Initiative, a group of changes to make vendoring easier

plein · August 20, 2025, 8:25am

the usual vendoring workflow I have is

Recursively submodule all the dependencies into my git repo, which can be quite messy as my demands grow.
Recursively change all dependencies to use my vendored sources. Check cargo tree repeatedly do that until all dependencies use my vendored versions.
[patch] never worked for me. I didn't bother reading more on that. It's a UX problem.
Change dependencies to upstream, when I feel vendoring is not needed anymore, ie, from {path="./local_path"} to =version

the projects I worked on include GitHub - ple1n/nsproxy: Kernel-namespaces-based alternative to proxychains.

A couple problems exist here

The vendored crates tend to contain a [workspace]. They work okay when I use =version. They error when I use them as submodules, saying there are conflicting workspaces.
I don't want to use {git=, because I already have the repo checked out locally. Using {git= demands unnecessary roundtrips from local to remote.

I want a solution to all the problems. I vendored a lot. It's a recurring problem.

On a tangent, I have a preference for git submodules because they are inherently more decentralized. Centralized hosting tends to cause problems. Sometimes their sites go down etc. or block my IP.

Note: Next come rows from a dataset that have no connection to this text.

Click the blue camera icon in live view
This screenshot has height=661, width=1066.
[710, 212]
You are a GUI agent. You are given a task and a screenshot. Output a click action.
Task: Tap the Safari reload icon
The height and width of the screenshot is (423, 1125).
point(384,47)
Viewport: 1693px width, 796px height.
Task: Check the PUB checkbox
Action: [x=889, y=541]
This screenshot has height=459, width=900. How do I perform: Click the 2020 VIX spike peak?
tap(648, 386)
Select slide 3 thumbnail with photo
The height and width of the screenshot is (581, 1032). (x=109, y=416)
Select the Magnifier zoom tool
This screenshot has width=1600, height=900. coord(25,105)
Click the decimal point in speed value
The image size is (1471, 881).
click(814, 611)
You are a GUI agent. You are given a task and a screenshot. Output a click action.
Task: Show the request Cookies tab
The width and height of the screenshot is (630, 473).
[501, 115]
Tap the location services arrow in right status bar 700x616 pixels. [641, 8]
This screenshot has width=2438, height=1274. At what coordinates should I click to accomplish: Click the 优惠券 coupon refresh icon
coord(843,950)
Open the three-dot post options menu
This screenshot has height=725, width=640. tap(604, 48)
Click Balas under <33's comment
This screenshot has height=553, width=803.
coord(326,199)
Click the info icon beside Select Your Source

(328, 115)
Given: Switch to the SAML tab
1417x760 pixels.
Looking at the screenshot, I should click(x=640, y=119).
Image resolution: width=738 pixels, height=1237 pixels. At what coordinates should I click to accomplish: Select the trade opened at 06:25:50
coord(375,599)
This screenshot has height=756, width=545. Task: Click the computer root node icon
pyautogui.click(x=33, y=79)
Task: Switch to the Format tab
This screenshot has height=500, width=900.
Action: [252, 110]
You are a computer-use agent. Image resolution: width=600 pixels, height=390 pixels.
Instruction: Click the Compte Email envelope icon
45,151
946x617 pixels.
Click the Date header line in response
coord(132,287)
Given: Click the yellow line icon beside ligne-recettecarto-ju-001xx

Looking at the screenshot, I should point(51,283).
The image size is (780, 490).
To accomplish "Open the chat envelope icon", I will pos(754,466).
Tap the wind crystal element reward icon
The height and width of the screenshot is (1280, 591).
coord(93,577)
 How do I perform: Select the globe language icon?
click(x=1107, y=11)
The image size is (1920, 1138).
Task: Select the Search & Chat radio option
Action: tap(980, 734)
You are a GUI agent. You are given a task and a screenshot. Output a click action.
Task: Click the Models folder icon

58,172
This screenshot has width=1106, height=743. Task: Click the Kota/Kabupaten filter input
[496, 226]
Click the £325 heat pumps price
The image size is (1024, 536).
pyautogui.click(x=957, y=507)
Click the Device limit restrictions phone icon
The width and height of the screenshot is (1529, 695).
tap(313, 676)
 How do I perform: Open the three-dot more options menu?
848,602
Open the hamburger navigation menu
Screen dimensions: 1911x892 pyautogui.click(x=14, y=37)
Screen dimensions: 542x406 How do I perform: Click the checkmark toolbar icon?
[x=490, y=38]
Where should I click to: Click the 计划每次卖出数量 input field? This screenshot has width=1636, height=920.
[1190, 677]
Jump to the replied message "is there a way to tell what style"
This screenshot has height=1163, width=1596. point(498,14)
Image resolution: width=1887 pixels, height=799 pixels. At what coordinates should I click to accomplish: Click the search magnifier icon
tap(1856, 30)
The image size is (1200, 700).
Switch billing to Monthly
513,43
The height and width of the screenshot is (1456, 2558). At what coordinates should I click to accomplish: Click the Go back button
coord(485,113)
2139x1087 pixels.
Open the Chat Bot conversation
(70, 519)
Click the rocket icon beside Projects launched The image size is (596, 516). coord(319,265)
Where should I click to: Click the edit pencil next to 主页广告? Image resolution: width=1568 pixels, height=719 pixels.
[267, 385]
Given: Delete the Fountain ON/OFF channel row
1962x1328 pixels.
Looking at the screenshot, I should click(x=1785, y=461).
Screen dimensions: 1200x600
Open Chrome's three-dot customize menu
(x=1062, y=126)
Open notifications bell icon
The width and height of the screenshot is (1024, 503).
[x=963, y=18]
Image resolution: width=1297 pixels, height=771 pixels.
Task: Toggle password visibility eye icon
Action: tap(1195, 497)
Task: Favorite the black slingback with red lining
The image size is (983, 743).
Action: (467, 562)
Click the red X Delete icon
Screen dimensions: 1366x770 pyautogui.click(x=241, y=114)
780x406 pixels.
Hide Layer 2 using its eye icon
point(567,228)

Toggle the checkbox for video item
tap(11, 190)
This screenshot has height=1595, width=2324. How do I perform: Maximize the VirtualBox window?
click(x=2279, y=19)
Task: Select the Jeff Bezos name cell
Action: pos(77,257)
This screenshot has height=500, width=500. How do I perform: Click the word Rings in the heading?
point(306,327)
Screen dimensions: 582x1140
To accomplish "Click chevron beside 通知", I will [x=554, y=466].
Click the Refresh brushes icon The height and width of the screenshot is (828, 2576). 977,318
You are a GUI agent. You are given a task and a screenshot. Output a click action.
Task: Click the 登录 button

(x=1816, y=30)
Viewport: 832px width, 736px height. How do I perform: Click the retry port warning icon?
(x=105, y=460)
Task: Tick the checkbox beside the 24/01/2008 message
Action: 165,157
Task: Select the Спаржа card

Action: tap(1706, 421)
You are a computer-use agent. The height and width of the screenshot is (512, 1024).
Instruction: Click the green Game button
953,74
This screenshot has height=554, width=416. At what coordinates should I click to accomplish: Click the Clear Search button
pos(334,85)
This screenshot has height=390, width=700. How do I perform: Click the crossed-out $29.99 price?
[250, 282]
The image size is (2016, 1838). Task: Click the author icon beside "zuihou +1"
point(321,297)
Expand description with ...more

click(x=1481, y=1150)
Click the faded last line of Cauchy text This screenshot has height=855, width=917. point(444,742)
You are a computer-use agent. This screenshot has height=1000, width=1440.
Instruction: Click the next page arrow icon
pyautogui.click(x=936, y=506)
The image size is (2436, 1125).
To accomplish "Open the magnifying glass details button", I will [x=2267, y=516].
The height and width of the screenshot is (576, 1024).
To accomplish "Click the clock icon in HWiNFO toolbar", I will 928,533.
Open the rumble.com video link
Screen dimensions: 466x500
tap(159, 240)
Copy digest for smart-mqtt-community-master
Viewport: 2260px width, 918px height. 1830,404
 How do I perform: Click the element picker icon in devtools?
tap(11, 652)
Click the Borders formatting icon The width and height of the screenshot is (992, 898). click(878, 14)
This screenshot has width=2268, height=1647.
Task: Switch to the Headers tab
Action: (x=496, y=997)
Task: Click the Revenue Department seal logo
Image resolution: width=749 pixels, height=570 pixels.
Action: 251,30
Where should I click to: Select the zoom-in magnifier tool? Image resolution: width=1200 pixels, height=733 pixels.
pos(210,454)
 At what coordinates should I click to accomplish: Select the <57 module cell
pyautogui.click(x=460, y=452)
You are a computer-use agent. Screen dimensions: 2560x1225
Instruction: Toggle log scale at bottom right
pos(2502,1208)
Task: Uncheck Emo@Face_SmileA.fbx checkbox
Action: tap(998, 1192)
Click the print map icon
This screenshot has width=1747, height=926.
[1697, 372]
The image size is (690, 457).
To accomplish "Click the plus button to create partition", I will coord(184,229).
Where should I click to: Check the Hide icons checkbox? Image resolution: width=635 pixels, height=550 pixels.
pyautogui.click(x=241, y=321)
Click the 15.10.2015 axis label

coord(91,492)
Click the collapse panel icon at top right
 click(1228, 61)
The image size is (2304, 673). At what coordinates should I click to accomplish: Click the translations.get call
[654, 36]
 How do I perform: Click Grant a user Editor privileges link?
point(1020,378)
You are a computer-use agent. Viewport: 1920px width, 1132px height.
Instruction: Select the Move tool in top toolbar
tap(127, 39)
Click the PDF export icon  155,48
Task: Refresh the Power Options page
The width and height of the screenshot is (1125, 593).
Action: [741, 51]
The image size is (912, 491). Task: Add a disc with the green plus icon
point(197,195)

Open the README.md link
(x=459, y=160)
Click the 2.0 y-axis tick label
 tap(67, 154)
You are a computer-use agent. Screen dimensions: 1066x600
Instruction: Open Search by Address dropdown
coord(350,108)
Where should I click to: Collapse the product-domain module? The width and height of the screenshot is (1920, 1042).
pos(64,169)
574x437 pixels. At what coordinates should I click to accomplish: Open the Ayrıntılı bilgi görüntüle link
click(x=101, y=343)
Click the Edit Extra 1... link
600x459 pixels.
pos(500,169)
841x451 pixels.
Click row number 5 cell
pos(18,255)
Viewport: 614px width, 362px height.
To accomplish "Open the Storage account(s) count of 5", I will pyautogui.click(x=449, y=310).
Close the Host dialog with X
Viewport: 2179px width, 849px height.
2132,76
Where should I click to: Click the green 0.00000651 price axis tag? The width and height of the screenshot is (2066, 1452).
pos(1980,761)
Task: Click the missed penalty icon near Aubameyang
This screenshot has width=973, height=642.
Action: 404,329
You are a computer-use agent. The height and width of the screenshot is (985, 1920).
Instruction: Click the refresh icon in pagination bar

I think its a pain to add and remove git submodules UX-wise too. Maybe cargo should interop with git to automatically do this submodule vendoring workflow.

I saw there is a command cargo vendor but I havent used it sorry.

jer · August 20, 2025, 9:21am

Then you should start there, as that specifically exists to vendor all dependencies locally in an automated way. Docs are available online too

pacak · August 20, 2025, 1:10pm

Using [patch] all the time, works great.

zackw · August 20, 2025, 1:30pm

Personally I would rather see effort put into changes to make vendoring less necessary; for example, changes to the core language to make it easy for an application to adapt to whatever versions of its dependencies happen to be available, rather than insisting on specific versions.

Vorpal · August 20, 2025, 3:52pm

The main thing to change would be some way to deal with the orphan rule.

plein · August 23, 2025, 8:58pm

I ran the command cargo vendor. It's absurd. It made a directories with all dependencies with no version control. Now git shows 10K+ files changed. Am I supposed to commit these 10K amount of bloat? And what if I want to merge changes into upstream?

I'm not sure what the person who wrote the feature intended me to do? This is absurd.

I want users to be able to use my software by cloning and building, full free software philosophy. And sure, the sources should be easily decentralized. Like every dependency is pinned with a merkle root hash. I'm an expert at this.

zackw · August 23, 2025, 10:14pm

Pinning dependencies without a very good reason, and a documented plan for when to stop pinning them, is exactly the sort of thing I want to see Rust, and the industry at large, move away from.

More generally, the question I feel I need to ask you is, why do you think you need to vendor at all? What are these library packages that add up to 10KLOC that you can't use as normal dependencies, what's wrong with them, and what's stopping you from working around the problems from within your own code?

Vorpal · August 23, 2025, 10:21pm

Copying code into your code is the definition of vendoring. What did you expect?

Really vendoring like that only makes sense for extremely niche use cases, such as airgapped development. And these days a private registry that mirrors the crates of interest is probably a better option.

I'm not sure how this is related to vendoring at all? Cargo will download dependencies specified in the lock file. Submodules will have git fetch them. Vendoring copies it into your repo. But it doesn't change if it is free software or not?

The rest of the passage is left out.